Он видел только красное – кровь. И еще красное. И еще больше крови.
Самым страшным было перемазанное лицо Неле, словно она опустила голову в ванну, заполненную кровью, и, закрыв глаза, молилась о вечном покое. Вместе с двумя другими трупами – один с расколотым черепом, другой с перерезанной глоткой – все трое представляли собой сюрреалистичный натюрморт.
Ротх закашлялся, и его непременно стошнило бы, если бы не проблеск. Белый проблеск, который отвлек его настолько, что он даже забыл о позывах к рвоте.
Белый проблеск… в глазах Неле.
– Она жива, – услышал он чей-то голос и лишь намного позже – когда уже сам находился в холодильной камере и, стоя на коленях рядом с Неле, нащупывал ее пульс под крики мужчин, что он уничтожает улики и следы на месте преступления, – осознал, что это он произнес те слова. – Она жива.
Он повторял это снова и снова, пока Неле не открыла рот – не в состоянии говорить, обессиленная и полуживая после многих часов, на протяжении которых кислорода в камере становилось все меньше и меньше. Но Ротху не нужно было слышать, что она говорила. Он мог прочесть это по ее губам; а не сумей она пошевелить и губами, он понял бы ее мысли. Мать в такой ситуации могла задать один-единственный вопрос.
– Где мой ребенок? – спросила она его, и откуда-то издалека, из другого мира по ту сторону камеры, полицейский позвал комиссара Хирша и сказал:
– О боже. Подойдите сюда. Вы должны на это взглянуть!
Глава 76
Неле.
Два дня спустя
Наступала зима. В этом не могло быть сомнений. Здесь наверху, в бывшей курилке главного здания Парк-клиники, которая сейчас использовалась как комната отдыха для пациентов, уже можно было заметить ее предвестников. Панорамные окна в пол открывали вид с шестого этажа на парк санатория, который еще десять лет назад был обычной психиатрической лечебницей, но под руководством нестандартного главврача превратился в полноценную авторитетную частную клинику.
Голые ветви дубов и лип гнулись на ветру; трава на лужайке, где еще на прошлой неделе под осенним солнцем грелись пациенты и их родственники, казалась серой и жесткой. Можно было без труда представить на ней снег, который скоро повалит из грязных облаков и сменит нескончаемую морось.

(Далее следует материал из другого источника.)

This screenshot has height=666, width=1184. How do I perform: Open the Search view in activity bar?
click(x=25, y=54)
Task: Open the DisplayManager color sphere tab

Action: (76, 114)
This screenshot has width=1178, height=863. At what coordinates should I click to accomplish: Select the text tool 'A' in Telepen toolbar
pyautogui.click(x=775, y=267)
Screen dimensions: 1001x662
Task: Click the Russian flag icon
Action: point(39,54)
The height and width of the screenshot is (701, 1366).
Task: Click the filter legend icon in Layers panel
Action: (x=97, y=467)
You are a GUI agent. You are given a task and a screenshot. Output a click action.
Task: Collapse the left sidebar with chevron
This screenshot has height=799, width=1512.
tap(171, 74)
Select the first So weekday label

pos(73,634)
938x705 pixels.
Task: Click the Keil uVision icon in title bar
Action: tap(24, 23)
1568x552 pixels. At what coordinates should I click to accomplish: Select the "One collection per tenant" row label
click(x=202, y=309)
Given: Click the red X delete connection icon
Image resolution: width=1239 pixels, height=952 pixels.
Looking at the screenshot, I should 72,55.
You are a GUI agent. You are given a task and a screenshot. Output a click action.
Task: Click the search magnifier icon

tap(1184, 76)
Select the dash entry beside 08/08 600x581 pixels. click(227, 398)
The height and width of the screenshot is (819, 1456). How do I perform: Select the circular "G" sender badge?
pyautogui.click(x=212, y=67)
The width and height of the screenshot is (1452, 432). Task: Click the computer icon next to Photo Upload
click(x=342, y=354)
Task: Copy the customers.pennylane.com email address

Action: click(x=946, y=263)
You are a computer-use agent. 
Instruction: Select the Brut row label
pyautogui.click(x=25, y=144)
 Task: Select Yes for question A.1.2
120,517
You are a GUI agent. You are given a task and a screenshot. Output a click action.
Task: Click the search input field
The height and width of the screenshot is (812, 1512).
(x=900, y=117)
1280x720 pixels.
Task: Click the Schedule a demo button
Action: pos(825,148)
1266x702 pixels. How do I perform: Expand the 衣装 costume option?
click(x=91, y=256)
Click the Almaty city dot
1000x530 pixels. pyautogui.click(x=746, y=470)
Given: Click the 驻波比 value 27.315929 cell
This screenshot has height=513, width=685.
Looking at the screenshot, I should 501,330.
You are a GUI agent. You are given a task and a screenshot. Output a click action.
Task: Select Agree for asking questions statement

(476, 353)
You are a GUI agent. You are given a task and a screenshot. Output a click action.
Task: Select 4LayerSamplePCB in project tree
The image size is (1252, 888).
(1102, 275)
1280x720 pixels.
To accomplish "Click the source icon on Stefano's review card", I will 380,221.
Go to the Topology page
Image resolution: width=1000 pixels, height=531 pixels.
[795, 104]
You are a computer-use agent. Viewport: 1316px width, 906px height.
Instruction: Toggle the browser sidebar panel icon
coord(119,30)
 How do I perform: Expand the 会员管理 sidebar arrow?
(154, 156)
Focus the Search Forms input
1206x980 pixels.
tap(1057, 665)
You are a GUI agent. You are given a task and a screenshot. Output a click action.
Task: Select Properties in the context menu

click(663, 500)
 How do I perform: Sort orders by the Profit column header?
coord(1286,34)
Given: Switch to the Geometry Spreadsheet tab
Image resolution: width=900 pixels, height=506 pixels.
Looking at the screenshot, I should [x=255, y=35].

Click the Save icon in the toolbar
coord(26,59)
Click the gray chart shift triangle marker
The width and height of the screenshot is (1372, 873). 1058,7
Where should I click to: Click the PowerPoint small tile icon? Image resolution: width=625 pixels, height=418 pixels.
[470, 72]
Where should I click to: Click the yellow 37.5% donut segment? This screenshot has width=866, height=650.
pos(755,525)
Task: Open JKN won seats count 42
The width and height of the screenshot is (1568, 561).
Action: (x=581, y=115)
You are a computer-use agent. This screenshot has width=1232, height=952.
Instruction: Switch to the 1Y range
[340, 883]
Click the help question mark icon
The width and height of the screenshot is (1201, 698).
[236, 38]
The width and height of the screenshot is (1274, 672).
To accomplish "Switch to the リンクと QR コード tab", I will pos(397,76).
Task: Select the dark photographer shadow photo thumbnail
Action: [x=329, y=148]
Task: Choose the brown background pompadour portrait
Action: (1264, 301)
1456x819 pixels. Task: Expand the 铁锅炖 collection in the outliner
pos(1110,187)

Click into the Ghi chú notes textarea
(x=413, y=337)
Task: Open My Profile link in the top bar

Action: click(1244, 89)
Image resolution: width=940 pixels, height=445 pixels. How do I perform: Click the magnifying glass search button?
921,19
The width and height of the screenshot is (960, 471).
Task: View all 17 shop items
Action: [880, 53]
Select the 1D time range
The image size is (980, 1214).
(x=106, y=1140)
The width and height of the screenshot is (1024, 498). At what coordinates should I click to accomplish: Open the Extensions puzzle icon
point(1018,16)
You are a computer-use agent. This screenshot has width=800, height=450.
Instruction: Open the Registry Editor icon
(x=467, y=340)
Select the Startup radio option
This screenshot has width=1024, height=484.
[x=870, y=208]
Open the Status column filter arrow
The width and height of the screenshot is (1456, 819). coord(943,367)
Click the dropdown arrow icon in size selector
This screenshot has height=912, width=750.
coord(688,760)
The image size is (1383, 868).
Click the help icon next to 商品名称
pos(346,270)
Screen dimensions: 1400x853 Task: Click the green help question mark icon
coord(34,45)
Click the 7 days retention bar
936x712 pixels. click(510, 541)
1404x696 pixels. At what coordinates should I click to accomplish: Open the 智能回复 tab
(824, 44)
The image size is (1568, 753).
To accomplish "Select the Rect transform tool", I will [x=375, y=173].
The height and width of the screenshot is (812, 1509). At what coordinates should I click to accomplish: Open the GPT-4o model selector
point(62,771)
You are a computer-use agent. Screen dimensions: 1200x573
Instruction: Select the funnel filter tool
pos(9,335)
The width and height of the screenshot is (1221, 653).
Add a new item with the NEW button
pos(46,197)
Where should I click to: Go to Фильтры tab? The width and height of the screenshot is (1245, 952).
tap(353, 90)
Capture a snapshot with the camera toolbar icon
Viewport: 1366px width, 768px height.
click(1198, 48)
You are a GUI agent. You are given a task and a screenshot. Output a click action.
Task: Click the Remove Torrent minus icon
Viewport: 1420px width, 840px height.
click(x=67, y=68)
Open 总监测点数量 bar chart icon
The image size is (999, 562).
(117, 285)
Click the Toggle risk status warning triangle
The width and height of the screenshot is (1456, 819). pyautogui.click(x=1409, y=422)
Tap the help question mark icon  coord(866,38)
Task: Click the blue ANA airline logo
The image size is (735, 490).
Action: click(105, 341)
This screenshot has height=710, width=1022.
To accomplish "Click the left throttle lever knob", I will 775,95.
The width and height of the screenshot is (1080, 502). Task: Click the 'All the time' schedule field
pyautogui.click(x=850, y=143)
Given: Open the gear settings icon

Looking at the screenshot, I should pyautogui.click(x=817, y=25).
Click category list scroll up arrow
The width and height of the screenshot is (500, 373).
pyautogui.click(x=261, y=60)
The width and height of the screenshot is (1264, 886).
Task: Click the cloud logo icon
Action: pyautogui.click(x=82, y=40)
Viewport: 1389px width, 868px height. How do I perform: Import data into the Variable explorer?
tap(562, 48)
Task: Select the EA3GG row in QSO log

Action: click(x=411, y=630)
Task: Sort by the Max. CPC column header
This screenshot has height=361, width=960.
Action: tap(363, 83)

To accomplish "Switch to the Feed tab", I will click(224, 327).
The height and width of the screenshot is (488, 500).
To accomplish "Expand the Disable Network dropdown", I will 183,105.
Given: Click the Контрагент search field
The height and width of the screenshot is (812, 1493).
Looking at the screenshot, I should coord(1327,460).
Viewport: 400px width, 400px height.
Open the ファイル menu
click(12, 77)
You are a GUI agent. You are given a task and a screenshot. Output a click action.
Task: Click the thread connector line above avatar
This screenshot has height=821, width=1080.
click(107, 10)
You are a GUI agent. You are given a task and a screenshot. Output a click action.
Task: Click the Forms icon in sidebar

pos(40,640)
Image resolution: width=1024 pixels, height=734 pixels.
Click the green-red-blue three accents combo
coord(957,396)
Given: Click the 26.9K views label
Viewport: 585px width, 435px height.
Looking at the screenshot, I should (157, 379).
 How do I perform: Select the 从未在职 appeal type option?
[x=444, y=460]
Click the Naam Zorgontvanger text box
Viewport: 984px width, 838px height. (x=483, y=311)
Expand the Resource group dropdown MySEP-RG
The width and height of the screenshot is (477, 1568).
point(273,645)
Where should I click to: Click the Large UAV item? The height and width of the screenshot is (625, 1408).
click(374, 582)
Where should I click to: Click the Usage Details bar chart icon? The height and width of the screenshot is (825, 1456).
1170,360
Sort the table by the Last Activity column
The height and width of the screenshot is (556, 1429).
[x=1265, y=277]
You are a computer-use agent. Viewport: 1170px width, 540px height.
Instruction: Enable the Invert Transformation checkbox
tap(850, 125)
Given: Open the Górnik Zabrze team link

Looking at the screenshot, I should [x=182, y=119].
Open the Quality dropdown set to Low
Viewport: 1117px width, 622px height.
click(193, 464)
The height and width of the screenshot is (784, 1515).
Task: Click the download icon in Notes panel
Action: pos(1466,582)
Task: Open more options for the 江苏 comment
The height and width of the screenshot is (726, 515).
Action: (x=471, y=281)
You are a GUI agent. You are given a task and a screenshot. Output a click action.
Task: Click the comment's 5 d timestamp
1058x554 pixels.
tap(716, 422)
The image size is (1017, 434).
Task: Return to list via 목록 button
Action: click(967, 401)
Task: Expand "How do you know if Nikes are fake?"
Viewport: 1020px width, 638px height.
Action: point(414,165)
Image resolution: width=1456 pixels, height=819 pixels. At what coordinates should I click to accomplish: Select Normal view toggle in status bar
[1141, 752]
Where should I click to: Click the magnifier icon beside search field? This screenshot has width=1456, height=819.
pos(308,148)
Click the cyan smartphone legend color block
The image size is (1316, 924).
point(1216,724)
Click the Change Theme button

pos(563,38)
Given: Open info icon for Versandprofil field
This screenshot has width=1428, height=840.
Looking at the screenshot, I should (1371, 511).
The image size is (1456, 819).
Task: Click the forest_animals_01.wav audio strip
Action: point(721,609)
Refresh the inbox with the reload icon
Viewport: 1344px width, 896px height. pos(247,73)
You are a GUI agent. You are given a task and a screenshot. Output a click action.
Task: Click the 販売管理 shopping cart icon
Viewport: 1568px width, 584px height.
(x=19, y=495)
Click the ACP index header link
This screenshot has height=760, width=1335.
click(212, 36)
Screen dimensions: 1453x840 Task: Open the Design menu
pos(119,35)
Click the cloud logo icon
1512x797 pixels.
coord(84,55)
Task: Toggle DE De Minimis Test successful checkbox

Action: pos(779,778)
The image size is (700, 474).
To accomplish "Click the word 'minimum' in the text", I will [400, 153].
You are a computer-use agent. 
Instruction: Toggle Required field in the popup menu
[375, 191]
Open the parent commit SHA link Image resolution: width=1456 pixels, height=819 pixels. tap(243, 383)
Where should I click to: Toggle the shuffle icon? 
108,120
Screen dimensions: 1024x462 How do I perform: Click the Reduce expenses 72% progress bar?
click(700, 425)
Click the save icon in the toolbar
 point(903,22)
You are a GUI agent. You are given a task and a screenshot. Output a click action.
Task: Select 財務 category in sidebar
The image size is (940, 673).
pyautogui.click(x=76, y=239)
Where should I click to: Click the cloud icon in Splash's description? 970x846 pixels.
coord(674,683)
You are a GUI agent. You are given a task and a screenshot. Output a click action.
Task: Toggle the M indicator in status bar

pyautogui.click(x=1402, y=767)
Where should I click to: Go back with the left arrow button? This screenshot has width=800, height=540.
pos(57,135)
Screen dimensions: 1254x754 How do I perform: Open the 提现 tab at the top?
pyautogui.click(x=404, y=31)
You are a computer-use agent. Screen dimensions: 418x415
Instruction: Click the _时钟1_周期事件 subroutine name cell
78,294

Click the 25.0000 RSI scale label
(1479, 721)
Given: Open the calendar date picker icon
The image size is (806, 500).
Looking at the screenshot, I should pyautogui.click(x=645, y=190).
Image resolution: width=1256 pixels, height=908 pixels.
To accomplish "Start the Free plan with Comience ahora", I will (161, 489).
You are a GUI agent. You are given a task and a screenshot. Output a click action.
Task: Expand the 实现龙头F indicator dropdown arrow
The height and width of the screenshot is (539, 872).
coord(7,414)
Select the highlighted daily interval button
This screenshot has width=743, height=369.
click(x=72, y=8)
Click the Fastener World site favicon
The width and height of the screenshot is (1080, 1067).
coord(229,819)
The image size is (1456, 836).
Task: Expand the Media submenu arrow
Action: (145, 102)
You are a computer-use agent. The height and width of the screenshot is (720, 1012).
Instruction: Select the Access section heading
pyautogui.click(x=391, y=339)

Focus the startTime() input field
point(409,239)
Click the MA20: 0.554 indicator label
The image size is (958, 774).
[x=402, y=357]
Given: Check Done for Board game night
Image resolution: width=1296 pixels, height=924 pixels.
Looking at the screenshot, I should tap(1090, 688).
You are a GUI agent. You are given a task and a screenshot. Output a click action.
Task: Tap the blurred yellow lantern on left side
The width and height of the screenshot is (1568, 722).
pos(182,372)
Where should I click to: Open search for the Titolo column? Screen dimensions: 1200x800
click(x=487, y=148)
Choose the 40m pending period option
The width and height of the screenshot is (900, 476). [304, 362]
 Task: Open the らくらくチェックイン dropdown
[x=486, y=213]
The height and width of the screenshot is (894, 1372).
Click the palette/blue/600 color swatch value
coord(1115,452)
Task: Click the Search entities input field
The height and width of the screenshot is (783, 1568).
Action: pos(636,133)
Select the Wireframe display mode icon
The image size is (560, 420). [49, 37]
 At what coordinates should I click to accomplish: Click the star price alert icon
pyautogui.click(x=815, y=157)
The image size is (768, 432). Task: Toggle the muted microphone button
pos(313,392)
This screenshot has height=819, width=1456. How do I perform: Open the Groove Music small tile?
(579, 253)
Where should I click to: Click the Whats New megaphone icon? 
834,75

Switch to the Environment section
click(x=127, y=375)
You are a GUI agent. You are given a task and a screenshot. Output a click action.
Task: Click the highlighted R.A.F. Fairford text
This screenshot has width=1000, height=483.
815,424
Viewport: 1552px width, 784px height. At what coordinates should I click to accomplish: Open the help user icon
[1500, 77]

Неле бросало в холод, когда она представляла, что ее похитили бы в такую холодную мерзопакостную погоду. А потом бросало в дрожь при мысли, чего еще она избежала. Благодаря женщине, которая сидела напротив в кресле-каталке и грела руки о кружку с кофе. С двумя ложками сахара, но без молока.
Молоко они обе еще не скоро начнут пить.
– Правда, уже лучше? – спросила Неле, и Фели кивнула.
Ее голова была еще перевязана – неудивительно, учитывая травму, которую нанес ей Франц. Врачи сказали, что удар металлическим прутом был не очень сильным, якобы без намерения убить, но привел к сотрясению мозга и трещине в черепной коробке. Полицейские, найдя психотерапевта в шахте заброшенного мясокомбината, сначала решили, что она мертва.
Вероятно, Фели и умерла бы там внизу, где ее бросил Франц, если бы Хирш со своими людьми вовремя ее не обнаружил.